A bigger financial surprise hits people who receive both workers’ comp and Social Security Disability Insurance. Federal law caps the combined total of both benefits at 80% of your average earnings before the disability. If your combined payments exceed that threshold, your SSDI benefit gets reduced by the excess amount. The reduction lasts until you reach full retirement age or your workers’ comp payments stop, whichever comes first. Any change in your workers’ comp benefits, including a lump-sum settlement, must be reported to the Social Security Administration because it will likely affect your SSDI amount.3Social Security Administration. How Workers’ Compensation and Other Disability Payments May Affect Your Benefits
Filing a workers’ comp claim makes some people nervous about their job security, and that fear is understandable but largely addressed by the law. Every state prohibits employers from retaliating against workers for filing a legitimate claim. Retaliation includes firing, demotion, pay cuts, schedule changes designed to push you out, and other adverse actions taken because you exercised your right to file. If you experience retaliation, you can typically file a separate complaint with your state’s workers’ compensation board or pursue a civil lawsuit against the employer.
Separately, federal law through OSHA protects workers who report unsafe conditions or work-related injuries and illnesses. An employer cannot legally fire, demote, or otherwise punish you for reporting an injury to OSHA or cooperating with an OSHA investigation.4Occupational Safety and Health Administration. Worker Rights and Protections If you believe you have been retaliated against for a safety complaint, you must file a whistleblower complaint with OSHA within 30 days of the retaliatory action.
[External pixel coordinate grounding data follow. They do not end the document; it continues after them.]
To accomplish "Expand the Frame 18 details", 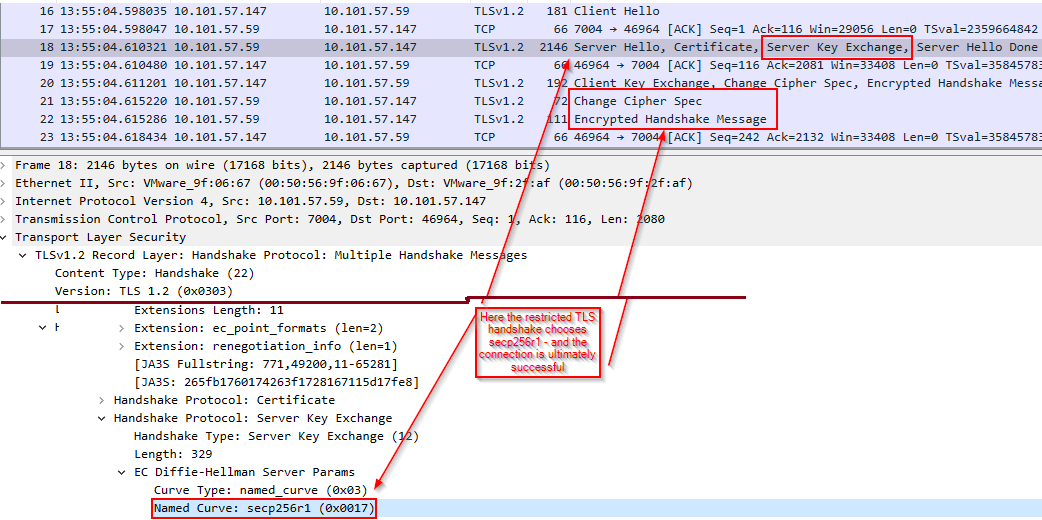I will pyautogui.click(x=5, y=165).
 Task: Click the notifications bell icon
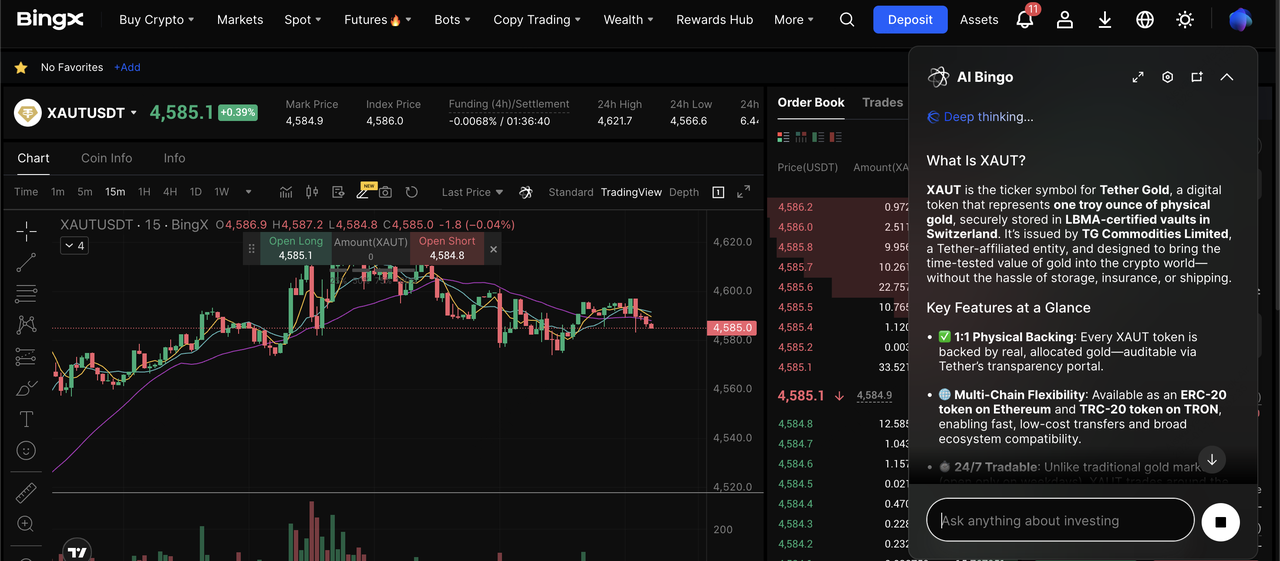coord(1024,20)
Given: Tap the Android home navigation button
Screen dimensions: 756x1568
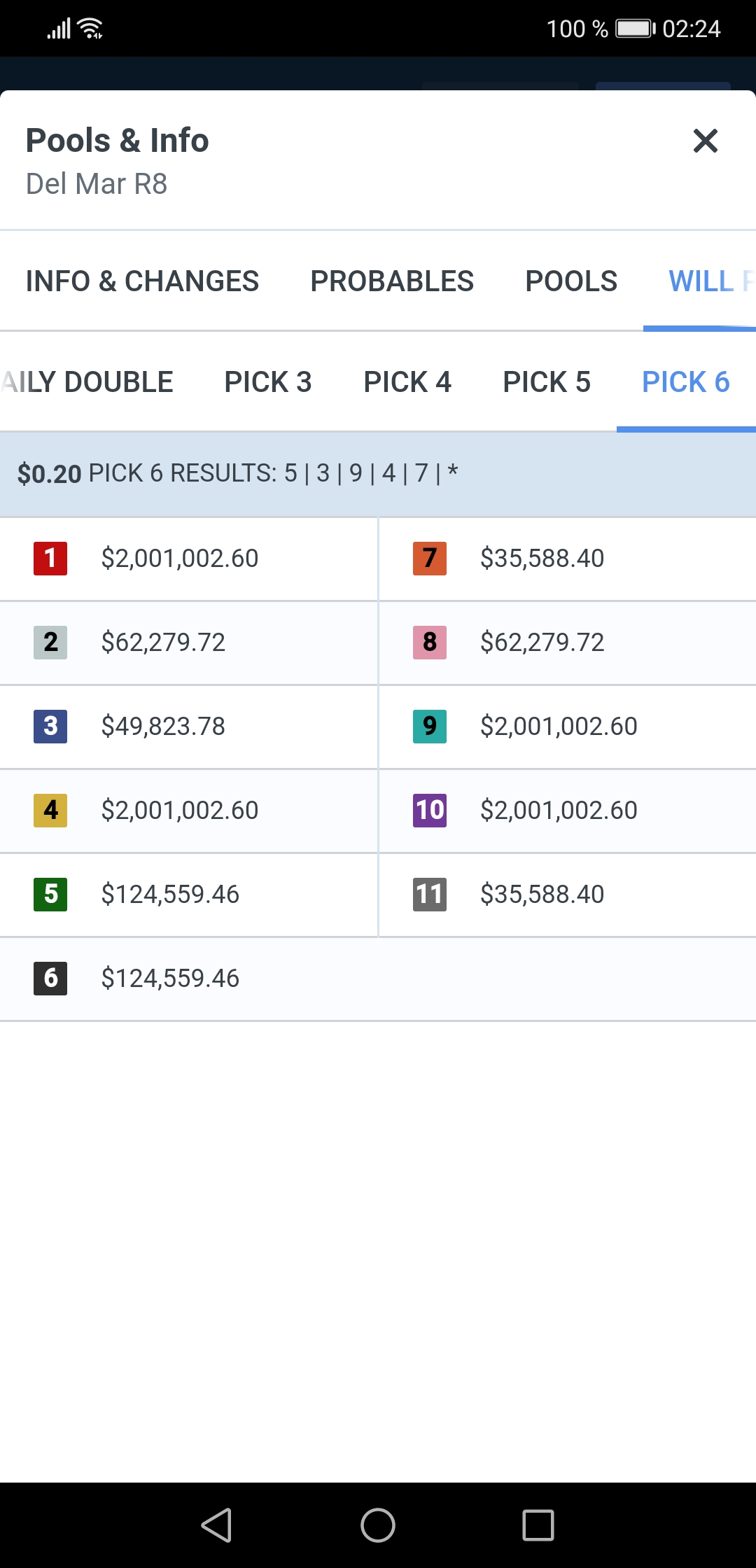Looking at the screenshot, I should coord(378,1525).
Most states require employers to carry workers’ compensation insurance, but some don’t comply. If you are injured and discover your employer has no coverage, you still have options. Many states operate an uninsured employers fund that pays benefits to workers whose employers failed to maintain the required insurance. Filing through one of these funds involves extra steps: you typically need to file your claim with the state workers’ compensation board, confirm through the state’s rating bureau that the employer is uninsured, and formally petition to bring the fund into your case.
Beyond the state fund, working for an uninsured employer may restore your right to file a personal injury lawsuit, since the employer has forfeited the liability protections that workers’ comp normally provides. The employer also faces penalties from the state, including fines and potential criminal charges, for operating without required coverage. If you suspect your employer is uninsured, contact your state’s workers’ compensation board directly. The board can verify coverage status and guide you through the alternative filing process.